Seguí la dirección de su mirada negra como el carbón y vi a un hombre alto y de hombros anchos caminar entre las lapidas. Hasta en aquellas suaves sombras, era una colección de ángulos y bordes recortados, un esqueleto con traje negro, como si uno de los vecinos de Noah hubiera saltado de su ataúd para ir de visita.

El hombre se detuvo en la misma fila de tumbas en la que Orson y yo nos encontrábamos y consultó un curioso objeto que llevaba en la mano izquierda. Parecía un teléfono móvil, con una pantallita iluminada.

Dio una palmadita en la almohadilla de cierre. La música espectral de notas electrónicas recorrió brevemente el cementerio, pero eran diferentes de los tonos de teléfono.

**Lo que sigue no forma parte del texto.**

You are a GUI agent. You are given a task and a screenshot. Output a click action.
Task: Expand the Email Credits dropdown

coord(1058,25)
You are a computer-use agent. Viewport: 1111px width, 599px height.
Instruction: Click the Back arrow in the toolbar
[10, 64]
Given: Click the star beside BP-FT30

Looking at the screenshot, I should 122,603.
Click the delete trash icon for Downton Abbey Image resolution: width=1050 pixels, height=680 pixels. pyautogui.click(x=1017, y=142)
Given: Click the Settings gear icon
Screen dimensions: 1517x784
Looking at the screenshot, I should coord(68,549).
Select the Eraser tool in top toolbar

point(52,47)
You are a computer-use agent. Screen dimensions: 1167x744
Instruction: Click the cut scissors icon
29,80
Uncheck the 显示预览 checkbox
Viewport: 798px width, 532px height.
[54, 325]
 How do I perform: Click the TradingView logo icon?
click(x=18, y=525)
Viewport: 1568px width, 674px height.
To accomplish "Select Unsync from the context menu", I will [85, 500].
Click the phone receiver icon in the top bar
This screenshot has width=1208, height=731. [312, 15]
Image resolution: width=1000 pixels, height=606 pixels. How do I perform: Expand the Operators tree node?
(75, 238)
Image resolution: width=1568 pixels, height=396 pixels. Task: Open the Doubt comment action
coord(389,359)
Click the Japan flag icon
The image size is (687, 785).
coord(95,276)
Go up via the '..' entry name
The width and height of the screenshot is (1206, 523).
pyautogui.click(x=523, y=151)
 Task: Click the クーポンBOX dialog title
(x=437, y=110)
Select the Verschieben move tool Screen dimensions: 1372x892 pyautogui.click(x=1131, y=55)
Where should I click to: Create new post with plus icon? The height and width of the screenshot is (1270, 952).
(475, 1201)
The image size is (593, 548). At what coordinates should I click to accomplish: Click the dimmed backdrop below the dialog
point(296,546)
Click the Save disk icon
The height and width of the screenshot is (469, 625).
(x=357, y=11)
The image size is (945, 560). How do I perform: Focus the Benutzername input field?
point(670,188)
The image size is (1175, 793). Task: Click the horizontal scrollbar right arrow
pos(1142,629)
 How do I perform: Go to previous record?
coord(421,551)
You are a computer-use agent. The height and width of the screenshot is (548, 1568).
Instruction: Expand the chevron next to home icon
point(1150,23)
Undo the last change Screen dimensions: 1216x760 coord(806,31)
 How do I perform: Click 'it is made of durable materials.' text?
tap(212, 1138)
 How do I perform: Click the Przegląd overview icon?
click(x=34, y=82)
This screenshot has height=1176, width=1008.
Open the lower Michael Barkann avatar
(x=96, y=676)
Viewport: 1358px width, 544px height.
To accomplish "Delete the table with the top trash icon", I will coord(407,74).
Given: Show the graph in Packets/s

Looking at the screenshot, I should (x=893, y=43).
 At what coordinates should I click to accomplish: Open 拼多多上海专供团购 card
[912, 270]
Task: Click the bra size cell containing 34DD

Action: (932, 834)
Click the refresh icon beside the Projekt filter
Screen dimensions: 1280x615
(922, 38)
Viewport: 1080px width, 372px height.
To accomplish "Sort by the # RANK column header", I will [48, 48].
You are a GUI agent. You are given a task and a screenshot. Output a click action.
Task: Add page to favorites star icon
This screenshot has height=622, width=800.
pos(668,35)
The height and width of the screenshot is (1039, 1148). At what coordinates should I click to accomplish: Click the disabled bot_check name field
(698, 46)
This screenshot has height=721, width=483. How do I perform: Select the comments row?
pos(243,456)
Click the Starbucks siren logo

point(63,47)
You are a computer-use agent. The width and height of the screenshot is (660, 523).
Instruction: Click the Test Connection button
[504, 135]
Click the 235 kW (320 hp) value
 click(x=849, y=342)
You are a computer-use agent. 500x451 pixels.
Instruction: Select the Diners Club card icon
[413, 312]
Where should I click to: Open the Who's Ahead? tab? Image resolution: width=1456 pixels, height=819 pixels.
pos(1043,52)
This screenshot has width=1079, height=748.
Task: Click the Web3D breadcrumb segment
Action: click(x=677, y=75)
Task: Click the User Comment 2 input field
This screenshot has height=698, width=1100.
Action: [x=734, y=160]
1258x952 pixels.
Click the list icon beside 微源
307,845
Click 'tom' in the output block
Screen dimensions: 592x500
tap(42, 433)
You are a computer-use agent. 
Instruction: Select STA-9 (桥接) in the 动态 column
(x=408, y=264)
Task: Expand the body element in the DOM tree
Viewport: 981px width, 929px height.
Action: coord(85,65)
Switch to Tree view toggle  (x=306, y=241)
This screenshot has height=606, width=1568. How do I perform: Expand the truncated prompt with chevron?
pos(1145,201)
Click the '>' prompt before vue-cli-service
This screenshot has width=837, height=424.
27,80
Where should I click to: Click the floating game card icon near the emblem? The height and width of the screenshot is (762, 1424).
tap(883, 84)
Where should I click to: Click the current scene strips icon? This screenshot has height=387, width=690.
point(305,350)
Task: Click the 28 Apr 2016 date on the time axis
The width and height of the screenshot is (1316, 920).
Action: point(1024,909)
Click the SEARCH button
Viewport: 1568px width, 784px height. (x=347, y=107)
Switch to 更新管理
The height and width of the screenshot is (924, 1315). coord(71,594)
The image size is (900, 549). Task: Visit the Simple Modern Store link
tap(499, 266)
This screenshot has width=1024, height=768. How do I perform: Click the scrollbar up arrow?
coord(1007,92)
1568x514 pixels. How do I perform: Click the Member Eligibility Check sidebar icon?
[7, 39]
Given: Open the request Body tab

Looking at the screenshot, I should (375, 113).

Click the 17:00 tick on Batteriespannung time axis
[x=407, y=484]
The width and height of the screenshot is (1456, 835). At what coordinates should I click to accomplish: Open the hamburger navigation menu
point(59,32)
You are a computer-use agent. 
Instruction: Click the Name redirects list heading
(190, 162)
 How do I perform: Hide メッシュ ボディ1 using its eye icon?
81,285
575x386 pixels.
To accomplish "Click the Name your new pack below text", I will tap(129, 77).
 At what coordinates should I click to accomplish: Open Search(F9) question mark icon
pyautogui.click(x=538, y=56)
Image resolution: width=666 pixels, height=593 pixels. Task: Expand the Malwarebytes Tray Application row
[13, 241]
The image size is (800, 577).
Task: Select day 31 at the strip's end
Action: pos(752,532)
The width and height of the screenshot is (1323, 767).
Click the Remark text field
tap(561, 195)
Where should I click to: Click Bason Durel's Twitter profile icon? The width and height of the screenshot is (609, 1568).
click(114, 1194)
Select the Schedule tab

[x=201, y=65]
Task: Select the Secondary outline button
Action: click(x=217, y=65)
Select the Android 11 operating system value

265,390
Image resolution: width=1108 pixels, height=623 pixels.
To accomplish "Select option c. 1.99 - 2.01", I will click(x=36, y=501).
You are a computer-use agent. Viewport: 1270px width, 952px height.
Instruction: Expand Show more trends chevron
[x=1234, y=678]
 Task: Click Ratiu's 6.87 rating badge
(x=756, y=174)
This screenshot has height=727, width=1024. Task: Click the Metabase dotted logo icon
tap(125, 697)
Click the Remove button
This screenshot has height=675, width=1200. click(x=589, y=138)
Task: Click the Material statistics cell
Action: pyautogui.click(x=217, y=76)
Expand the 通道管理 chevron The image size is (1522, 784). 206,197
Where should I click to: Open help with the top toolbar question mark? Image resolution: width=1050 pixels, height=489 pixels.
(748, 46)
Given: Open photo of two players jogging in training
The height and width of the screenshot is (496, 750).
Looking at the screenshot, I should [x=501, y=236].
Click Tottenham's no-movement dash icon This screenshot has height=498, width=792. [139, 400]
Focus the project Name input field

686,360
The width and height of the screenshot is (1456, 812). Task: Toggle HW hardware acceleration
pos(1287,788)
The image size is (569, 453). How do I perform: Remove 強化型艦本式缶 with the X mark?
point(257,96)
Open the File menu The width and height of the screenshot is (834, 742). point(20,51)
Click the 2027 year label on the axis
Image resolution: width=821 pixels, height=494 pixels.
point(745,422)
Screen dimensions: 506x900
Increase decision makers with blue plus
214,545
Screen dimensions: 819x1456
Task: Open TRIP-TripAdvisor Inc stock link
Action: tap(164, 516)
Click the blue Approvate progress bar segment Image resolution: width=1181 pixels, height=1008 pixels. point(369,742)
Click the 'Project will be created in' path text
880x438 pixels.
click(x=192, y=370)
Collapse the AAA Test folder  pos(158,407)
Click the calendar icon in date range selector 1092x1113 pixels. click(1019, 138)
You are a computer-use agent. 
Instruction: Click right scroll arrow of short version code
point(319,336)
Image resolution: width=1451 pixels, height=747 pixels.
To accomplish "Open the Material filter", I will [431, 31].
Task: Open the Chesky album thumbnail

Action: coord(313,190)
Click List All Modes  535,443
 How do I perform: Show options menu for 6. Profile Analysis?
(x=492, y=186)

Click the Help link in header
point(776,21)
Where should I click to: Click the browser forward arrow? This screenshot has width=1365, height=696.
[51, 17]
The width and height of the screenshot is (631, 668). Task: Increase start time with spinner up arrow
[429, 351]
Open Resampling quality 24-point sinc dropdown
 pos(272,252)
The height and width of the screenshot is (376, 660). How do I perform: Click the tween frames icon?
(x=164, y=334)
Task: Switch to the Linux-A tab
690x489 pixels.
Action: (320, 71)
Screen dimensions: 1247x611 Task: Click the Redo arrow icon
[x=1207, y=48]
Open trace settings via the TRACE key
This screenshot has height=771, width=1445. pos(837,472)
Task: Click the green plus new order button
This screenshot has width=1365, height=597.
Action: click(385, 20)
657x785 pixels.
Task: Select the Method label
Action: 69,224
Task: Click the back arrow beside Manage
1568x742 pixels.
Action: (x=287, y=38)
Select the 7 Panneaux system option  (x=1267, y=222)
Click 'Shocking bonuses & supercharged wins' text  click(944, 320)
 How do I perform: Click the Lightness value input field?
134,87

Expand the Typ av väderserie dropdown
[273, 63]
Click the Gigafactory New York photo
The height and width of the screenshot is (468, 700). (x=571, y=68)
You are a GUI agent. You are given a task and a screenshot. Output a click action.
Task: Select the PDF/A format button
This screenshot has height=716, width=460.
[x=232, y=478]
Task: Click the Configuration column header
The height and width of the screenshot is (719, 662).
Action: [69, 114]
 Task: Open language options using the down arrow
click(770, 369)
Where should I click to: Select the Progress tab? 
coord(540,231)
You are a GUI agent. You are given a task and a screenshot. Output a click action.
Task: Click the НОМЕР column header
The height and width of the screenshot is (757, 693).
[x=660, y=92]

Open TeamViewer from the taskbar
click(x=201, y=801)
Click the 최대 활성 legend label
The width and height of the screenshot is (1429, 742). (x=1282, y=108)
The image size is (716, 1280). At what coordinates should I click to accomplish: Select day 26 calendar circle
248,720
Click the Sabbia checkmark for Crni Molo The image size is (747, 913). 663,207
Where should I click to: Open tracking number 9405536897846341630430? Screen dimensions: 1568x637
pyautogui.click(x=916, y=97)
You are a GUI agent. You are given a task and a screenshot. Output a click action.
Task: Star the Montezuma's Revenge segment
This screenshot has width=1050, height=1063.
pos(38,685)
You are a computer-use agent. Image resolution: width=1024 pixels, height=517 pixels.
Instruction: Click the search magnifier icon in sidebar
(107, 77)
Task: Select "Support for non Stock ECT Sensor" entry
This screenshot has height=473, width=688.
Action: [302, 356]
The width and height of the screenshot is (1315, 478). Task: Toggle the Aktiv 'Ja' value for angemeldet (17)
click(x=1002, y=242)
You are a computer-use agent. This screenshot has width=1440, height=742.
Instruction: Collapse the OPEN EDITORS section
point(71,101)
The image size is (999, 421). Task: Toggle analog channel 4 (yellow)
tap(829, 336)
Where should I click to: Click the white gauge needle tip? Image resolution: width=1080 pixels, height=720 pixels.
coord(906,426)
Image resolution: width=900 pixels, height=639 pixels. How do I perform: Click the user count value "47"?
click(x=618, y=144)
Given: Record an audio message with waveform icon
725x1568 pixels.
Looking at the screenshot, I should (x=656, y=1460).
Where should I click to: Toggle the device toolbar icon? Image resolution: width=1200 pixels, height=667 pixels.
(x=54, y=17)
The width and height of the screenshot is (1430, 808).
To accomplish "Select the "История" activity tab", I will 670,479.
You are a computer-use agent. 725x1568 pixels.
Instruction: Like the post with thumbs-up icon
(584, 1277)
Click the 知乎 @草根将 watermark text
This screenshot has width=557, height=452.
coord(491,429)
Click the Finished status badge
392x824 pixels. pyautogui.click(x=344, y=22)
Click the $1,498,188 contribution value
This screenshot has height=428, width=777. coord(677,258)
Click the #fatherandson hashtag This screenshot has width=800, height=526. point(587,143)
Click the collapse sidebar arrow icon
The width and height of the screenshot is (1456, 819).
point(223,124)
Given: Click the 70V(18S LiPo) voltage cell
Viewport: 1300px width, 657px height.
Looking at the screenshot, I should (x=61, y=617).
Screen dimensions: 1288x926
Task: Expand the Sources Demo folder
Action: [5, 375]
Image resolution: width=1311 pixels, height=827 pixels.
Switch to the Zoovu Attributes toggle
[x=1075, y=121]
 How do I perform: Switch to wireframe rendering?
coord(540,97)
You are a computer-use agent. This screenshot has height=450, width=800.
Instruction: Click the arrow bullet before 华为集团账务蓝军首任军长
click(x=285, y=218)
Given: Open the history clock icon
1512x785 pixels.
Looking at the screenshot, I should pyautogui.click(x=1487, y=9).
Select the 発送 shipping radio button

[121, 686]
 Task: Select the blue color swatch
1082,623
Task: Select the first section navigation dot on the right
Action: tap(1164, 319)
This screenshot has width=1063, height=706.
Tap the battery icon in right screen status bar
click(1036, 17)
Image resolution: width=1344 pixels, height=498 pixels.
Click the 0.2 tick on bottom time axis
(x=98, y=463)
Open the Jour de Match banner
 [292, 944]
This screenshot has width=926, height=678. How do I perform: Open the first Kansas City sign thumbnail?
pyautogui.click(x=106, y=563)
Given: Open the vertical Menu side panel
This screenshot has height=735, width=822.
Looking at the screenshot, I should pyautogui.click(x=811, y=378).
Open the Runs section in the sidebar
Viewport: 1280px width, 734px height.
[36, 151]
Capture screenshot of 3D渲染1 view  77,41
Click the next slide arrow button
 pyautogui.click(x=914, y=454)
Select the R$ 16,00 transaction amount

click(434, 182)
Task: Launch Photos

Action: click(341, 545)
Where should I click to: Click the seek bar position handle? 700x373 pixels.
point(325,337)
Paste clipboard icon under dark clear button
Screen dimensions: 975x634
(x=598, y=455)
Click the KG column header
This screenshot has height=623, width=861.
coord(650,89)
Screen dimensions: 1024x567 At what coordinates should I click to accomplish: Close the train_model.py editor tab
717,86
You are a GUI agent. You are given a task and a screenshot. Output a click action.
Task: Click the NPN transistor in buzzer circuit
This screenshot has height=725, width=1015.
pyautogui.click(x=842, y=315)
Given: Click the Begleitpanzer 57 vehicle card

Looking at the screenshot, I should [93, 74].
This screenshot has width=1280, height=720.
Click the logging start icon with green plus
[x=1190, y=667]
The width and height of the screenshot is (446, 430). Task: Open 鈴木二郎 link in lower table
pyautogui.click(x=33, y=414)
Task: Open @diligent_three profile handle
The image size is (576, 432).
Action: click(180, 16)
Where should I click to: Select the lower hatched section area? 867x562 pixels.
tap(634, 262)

Justo cuando una bufanda de nubes se retiro de la luna, el extraño se acerco a la cara la pantalla verde manzana para ver mejor el dato que le suministraba, y aquellas dos tenues luces me revelaron lo suficiente para identificarlo. No pude ver sus cabellos rojos ni sus ojos castaños, pero hasta de perfil el rostro descarnado y los finos labios eran estremecedoramente familiares. Jesse Pinn, el ayudante de la funeraria.

No nos había visto a Orson y a mí aunque estábamos solo a diez o doce metros a su izquierda.

Jugamos a ser de granito. Orson no volvió a gruñir aunque el susurro de la brisa entre los robles hubiera enmascarado fácilmente su gruñido.